Plácido Domingo era sin duda la gran atracción de estas representaciones por su papel de Giorgio Germont, y no defraudó. Tan esperada era su presencia que apenas pisó el escenario, si emitir un solo sonido, el público empezó a aplaudir. Los méritos históricos le precedieron y los vocales le sucedieron, se reconoció pues pasado y presente en la ovación que con mérito recogería tras caer el telón. Su voz no es baritonal, es evidente, pero en este papel es difícil encontrarle objeciones, sobre todo cuando Verdi despliega su lado más belcantista. Ahí Domingo brilla con luz propia, regala su brillo tenoril en los agudos, oscureciendo a cualquiera que en esas lindes se le arrime, y adorna la prosa con una seguridad dramática que es difícil encontrar en un escenario. Con Domingo en escena en La Traviata es casi imposible que no haya algo que celebrar, pues no sólo no defrauda sino que encandila.

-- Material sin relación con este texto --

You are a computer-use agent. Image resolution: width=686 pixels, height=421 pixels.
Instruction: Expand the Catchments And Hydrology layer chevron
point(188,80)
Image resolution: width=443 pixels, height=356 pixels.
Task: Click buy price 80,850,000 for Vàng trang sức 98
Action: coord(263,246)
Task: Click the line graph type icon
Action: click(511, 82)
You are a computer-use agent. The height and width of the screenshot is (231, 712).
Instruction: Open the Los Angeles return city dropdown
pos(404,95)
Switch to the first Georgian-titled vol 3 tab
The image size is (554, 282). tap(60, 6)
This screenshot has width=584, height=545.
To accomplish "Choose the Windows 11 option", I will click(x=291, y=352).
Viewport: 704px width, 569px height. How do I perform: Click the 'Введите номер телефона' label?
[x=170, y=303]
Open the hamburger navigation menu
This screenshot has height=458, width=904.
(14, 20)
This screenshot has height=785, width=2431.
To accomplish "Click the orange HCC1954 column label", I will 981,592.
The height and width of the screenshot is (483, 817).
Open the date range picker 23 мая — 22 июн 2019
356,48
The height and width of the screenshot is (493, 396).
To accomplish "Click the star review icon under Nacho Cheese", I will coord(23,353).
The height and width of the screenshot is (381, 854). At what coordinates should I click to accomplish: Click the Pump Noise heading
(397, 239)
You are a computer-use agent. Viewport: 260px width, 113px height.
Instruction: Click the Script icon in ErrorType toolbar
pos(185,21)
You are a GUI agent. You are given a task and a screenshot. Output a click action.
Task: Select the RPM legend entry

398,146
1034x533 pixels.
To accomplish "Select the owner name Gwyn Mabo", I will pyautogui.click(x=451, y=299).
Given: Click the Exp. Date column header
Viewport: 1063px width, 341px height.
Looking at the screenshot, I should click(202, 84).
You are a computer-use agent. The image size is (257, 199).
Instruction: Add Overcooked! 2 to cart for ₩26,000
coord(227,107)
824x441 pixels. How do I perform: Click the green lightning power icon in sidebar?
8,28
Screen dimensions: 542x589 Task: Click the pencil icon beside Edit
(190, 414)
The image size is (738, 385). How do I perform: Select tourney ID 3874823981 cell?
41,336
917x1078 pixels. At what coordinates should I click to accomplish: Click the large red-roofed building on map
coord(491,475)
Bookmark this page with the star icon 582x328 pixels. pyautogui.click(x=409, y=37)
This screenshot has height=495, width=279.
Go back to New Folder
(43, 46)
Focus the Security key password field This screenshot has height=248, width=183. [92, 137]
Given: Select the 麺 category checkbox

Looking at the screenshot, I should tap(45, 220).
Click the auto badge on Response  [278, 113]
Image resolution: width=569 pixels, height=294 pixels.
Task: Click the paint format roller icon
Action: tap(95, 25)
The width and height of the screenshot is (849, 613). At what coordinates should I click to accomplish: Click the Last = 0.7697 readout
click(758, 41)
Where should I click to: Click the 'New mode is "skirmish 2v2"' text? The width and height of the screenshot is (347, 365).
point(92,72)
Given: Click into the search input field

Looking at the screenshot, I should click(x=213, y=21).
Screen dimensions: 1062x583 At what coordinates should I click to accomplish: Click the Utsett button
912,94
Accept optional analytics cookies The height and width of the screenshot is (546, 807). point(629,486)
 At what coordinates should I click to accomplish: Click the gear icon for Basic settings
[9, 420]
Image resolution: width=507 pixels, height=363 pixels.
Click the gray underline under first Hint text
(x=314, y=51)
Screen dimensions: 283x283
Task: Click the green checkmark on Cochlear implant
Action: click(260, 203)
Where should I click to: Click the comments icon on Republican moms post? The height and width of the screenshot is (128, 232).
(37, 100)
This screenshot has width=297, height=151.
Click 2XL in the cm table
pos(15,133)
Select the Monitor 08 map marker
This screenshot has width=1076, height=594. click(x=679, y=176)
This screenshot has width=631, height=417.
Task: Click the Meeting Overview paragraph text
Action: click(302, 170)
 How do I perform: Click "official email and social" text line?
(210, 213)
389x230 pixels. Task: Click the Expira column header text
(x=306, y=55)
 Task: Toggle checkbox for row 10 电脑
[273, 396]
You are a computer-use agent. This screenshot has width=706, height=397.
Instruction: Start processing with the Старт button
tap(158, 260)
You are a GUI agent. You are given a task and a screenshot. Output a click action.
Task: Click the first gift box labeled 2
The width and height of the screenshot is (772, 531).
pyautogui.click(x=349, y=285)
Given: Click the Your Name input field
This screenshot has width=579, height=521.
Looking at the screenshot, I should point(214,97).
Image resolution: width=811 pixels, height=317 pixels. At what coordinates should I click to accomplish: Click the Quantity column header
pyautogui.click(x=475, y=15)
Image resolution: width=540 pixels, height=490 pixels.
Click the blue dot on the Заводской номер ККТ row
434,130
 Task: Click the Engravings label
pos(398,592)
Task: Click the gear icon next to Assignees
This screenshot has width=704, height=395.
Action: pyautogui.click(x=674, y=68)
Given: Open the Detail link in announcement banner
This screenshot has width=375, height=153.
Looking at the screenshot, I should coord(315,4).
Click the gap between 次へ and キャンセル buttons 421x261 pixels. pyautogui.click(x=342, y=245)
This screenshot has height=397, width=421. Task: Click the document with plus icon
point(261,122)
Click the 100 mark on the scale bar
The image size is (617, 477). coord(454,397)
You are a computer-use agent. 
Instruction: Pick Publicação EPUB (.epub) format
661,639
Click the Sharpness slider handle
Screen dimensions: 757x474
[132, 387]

La dirección de Marco Armiliato fue técnicamente impecable, como casi siempre que tengo el placer de escucharle. Me cuesta encontrar un director que concierte con más atino y que destile más musicalidad que el maestro genovés, uno de los pocos donde los cantantes encuentran a quien les secunde en todo momento, quien les dicte y les acoja en su morada, como si fuese ajena, mientras sigue colocando los muebles a su gusto.

Un pequeño apunte: pese a la notable presencia de españoles en la ópera estatal de Viena, como ocurre en otras muchas salas que visito a este lado de los Alpes, siguen sin implementar nuestro idioma a los subtítulos ofrecidos. Deberían únicamente echar un vistazo a la procedencia de los espectadores, y quizás se llevarían una grata sorpresa.